Autophagy plays important roles in host antiviral innate and adaptive immune responses. Many viruses have evolved strategies to evade autophagy. How poxvirus modulates autophagy is unclear. We find that infection with attenuated vaccinia virus MVA or myxoma virus induces autophagy whereas infection with wild-type vaccinia does not. Autophagy induction is critically linked to host sensing of poxvirus infection and type I IFN induction. We are currently investigating the cross-talk between autophagy and DNA sensing pathways, the mechanisms mediating poxviral induction or inhibition of autophagy, and the role of autophagy machinery in host defense against poxvirus infection.
Poxvirus as oncolytic and immunotherapy for melanoma
Advanced melanoma is largely refractory to conventional therapies, including chemotherapy and radiation.
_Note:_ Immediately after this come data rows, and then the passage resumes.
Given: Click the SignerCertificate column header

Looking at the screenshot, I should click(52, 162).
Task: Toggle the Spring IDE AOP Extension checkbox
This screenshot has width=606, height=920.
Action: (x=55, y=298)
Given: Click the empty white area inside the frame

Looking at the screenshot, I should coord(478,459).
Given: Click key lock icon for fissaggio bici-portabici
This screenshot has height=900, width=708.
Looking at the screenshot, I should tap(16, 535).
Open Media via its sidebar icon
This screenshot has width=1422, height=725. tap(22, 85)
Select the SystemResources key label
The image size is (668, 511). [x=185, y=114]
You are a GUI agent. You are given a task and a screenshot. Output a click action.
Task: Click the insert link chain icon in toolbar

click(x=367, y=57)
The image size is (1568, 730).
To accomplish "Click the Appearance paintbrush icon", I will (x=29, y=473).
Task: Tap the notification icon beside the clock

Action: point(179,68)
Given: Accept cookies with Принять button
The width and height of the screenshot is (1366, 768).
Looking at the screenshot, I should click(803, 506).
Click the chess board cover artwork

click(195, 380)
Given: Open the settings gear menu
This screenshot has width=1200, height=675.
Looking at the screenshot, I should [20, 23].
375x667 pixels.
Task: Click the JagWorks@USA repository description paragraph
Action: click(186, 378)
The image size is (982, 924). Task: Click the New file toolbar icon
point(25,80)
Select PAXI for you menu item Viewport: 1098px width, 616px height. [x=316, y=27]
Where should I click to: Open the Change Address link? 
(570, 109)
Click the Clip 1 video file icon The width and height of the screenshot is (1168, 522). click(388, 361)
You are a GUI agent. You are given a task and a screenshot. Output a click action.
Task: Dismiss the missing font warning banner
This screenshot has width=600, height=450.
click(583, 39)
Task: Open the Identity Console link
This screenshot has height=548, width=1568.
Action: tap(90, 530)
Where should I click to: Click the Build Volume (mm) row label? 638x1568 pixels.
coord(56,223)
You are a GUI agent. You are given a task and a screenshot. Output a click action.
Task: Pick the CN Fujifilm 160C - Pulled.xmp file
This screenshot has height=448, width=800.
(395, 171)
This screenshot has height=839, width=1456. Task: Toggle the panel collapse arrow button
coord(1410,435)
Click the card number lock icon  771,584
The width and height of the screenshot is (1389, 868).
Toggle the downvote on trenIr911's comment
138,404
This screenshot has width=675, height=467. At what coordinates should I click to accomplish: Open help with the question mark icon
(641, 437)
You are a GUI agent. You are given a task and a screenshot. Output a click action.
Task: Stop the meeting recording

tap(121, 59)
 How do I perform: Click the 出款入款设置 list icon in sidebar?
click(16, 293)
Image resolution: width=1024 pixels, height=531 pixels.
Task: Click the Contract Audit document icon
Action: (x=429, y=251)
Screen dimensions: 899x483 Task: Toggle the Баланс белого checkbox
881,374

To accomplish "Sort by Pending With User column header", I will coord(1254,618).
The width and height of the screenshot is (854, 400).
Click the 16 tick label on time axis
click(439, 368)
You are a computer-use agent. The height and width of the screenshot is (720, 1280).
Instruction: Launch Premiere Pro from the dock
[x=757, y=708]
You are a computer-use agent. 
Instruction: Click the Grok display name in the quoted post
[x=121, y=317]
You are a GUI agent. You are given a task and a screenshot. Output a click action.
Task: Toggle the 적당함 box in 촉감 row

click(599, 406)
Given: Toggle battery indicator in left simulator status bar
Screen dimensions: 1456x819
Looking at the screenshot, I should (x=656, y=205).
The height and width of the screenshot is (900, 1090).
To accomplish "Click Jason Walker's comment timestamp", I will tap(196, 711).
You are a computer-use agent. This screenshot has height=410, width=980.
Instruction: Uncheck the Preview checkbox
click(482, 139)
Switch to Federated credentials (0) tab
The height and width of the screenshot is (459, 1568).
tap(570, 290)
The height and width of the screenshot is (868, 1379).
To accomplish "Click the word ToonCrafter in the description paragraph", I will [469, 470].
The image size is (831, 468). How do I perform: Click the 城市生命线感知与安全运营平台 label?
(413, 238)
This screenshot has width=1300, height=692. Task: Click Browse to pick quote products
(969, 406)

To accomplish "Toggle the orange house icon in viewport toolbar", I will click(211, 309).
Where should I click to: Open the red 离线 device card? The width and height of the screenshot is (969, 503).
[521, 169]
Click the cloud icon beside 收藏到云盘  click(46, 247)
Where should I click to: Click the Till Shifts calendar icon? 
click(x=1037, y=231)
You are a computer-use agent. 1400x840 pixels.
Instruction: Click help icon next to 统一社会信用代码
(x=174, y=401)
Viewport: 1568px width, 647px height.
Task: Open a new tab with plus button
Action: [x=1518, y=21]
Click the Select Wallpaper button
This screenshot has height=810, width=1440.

The discovery of somatic mutations in the serine-threonine kinase BRAF in about 50 percent of melanomas opened the door for targeted therapy in this disease. Early clinical trials with BRAF inhibitors showed remarkable but not sustainable responses in patients with melanomas with BRAF mutation. Therefore, alternative treatment strategies for patients with wild-type BRAF and with BRAF inhibitor-resistant tumors are urgently needed.
Poxviruses hold promise as oncolytic and immunotherapeutic agents for cancers. Our goal is to develop attenuated vaccinia viruses for melanoma therapy. Our preliminary studies indicate the use of attenuated vaccinia viruses might provide a novel strategy to achieve melanoma cell killing and to initiate innate and adaptive immune responses against melanoma. We currently are investigating the mechanisms of induction of innate immune responses and apoptosis in melanoma cells by attenuated vaccinia virus ∆E3L in human and murine melanoma cells and the immunological mechanisms mediating tumor eradication through intratumoral injection of viruses in murine melanoma models. We also investigate the therapeutic efficacy of the combination of virotherapy and blockade of cytotoxic T lymphocyte-associated antigen 4 (CTLA-4), a key negative regulator of T cell activation, in animal models. Clinical trials of fully humanized anti-CTLA-4 monoclonal antibodies have shown impressive results with durable responses and improved survival in advanced melanoma patients, which led to the recent FDA approval for the treatment of unresectable or metastatic melanoma. We propose that infection of tumor cells with attenuated vaccinia results in tumor cell death, release of tumor antigens, and the recruitment of inflammatory cell infiltrates leading to the induction of tumor specific adaptive immunity, which is enhanced in the presence of CTLA-4 blockade.